WHAT NEEDS TO BE DONE>
The required result is the exact run of lines beginning at the one containing "Given: Open address 0x4ff0...30ee" and ending at the last line of the entries.

SUPPLIED RECORDS>

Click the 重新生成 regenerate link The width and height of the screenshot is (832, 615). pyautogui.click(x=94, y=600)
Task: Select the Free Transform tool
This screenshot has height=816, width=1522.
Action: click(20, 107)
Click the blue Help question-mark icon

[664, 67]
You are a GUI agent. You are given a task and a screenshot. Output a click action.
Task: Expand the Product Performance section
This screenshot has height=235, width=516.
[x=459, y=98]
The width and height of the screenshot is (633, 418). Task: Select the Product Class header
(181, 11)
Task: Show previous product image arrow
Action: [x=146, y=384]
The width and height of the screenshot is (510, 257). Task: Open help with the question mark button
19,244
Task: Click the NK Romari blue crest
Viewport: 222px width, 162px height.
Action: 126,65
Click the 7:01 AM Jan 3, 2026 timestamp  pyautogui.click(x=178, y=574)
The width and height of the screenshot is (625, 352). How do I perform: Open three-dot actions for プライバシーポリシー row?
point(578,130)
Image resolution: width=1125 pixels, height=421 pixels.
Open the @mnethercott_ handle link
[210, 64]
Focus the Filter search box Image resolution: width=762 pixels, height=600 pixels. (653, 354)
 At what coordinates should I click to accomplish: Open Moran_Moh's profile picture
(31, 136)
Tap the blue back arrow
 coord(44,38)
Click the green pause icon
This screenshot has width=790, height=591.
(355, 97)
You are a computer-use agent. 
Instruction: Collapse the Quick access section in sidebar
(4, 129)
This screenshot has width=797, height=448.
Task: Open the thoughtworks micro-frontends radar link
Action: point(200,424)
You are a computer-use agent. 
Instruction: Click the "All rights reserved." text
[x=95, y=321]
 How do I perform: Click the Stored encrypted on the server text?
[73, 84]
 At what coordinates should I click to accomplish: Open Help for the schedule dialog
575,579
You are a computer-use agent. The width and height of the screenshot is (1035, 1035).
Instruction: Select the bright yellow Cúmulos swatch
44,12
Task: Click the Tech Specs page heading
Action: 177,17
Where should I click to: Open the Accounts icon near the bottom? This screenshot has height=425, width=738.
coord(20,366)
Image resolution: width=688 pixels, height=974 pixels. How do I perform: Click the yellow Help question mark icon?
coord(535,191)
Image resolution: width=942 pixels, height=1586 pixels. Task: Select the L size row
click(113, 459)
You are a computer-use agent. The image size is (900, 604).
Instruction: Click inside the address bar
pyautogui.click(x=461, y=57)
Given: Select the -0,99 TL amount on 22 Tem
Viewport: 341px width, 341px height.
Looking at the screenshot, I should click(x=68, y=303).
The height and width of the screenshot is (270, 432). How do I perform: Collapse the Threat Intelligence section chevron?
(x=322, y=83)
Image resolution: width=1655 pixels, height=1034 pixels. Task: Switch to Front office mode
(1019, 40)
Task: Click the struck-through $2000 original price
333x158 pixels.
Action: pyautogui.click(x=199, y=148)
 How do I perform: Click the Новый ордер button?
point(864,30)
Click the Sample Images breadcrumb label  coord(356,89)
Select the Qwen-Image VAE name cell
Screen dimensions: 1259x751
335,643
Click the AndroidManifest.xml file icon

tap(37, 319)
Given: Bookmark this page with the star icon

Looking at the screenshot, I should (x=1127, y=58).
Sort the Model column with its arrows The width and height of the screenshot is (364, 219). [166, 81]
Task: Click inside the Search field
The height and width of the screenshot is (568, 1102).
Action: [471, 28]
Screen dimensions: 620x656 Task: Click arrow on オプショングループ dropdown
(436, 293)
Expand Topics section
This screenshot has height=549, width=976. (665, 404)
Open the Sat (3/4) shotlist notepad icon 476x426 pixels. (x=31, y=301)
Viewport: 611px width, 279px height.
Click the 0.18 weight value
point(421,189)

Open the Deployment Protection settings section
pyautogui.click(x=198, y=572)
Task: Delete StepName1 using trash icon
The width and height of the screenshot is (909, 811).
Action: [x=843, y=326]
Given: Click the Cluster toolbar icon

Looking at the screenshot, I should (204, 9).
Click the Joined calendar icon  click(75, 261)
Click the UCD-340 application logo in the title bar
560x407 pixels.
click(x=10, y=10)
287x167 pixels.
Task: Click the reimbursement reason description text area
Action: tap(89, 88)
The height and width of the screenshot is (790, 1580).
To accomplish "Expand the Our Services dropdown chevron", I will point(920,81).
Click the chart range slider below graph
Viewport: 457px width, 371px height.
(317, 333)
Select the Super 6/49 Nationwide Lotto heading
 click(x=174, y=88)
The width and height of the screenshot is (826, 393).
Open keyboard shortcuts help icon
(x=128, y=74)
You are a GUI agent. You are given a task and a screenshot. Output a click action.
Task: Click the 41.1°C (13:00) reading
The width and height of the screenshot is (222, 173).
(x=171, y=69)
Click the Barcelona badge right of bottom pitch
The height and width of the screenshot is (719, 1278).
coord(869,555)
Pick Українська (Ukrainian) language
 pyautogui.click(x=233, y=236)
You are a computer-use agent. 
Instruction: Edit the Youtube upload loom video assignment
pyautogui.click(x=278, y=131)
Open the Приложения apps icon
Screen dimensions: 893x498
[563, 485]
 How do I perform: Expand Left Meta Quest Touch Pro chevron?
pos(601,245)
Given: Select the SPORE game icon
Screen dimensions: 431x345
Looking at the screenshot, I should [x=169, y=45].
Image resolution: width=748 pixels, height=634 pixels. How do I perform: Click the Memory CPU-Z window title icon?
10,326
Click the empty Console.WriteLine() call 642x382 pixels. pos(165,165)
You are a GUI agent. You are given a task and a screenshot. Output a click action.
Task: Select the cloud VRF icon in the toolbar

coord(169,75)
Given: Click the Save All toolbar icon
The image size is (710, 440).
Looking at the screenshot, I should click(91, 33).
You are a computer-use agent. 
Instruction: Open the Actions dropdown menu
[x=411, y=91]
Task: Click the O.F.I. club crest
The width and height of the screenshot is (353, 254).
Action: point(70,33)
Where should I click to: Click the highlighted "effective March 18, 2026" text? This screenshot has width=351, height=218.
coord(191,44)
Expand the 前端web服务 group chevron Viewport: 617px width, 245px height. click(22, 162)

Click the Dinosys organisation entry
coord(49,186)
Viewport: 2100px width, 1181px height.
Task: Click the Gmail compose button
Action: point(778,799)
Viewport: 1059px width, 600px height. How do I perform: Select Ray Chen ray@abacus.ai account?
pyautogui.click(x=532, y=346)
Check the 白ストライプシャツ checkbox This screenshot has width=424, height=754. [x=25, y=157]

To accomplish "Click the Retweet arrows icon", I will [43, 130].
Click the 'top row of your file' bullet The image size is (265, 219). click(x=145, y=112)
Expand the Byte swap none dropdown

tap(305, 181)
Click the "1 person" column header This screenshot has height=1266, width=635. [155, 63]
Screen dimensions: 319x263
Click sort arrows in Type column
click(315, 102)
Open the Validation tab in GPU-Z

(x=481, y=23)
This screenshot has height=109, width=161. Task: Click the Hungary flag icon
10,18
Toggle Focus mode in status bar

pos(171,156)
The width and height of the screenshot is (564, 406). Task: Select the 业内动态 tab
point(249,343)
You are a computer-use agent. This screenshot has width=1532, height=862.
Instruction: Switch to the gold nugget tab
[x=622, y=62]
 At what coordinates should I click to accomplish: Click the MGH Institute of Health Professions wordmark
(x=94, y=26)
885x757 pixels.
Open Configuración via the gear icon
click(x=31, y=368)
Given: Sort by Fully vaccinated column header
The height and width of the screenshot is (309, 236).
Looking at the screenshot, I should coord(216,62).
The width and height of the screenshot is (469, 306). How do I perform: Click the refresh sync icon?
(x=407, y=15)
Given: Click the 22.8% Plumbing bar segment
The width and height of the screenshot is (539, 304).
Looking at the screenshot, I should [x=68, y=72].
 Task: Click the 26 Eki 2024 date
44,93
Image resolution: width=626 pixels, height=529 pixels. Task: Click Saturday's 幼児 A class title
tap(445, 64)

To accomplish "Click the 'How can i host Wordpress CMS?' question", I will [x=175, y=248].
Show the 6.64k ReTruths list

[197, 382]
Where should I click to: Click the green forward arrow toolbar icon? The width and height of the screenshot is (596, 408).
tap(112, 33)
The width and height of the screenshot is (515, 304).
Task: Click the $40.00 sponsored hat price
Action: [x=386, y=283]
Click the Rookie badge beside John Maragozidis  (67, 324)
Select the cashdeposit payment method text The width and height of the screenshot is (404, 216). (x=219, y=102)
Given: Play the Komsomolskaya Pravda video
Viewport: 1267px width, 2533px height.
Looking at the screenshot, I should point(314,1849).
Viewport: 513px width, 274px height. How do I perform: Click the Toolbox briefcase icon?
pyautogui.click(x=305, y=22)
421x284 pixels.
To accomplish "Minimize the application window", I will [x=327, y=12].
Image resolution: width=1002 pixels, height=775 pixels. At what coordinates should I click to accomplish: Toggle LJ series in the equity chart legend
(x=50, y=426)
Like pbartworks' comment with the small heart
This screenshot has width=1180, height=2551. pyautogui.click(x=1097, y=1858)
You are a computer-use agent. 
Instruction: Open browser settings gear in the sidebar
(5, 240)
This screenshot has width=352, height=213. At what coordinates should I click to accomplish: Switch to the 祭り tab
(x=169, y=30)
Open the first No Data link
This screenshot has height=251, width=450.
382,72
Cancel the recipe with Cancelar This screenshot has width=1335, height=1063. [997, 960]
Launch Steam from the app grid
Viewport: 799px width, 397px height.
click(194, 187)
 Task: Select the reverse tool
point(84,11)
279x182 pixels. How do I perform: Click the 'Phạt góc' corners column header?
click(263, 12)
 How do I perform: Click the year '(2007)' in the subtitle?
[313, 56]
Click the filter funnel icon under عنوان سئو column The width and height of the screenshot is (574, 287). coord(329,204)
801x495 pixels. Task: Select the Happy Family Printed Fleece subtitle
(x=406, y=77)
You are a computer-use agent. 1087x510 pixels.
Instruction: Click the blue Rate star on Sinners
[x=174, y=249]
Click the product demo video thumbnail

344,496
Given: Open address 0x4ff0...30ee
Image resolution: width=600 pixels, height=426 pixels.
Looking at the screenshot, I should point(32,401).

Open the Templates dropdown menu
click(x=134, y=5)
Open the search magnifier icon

REPLY>
Given: Open address 0x4ff0...30ee
Image resolution: width=600 pixels, height=426 pixels.
Looking at the screenshot, I should point(32,401).

Open the Templates dropdown menu
click(x=134, y=5)
Open the search magnifier icon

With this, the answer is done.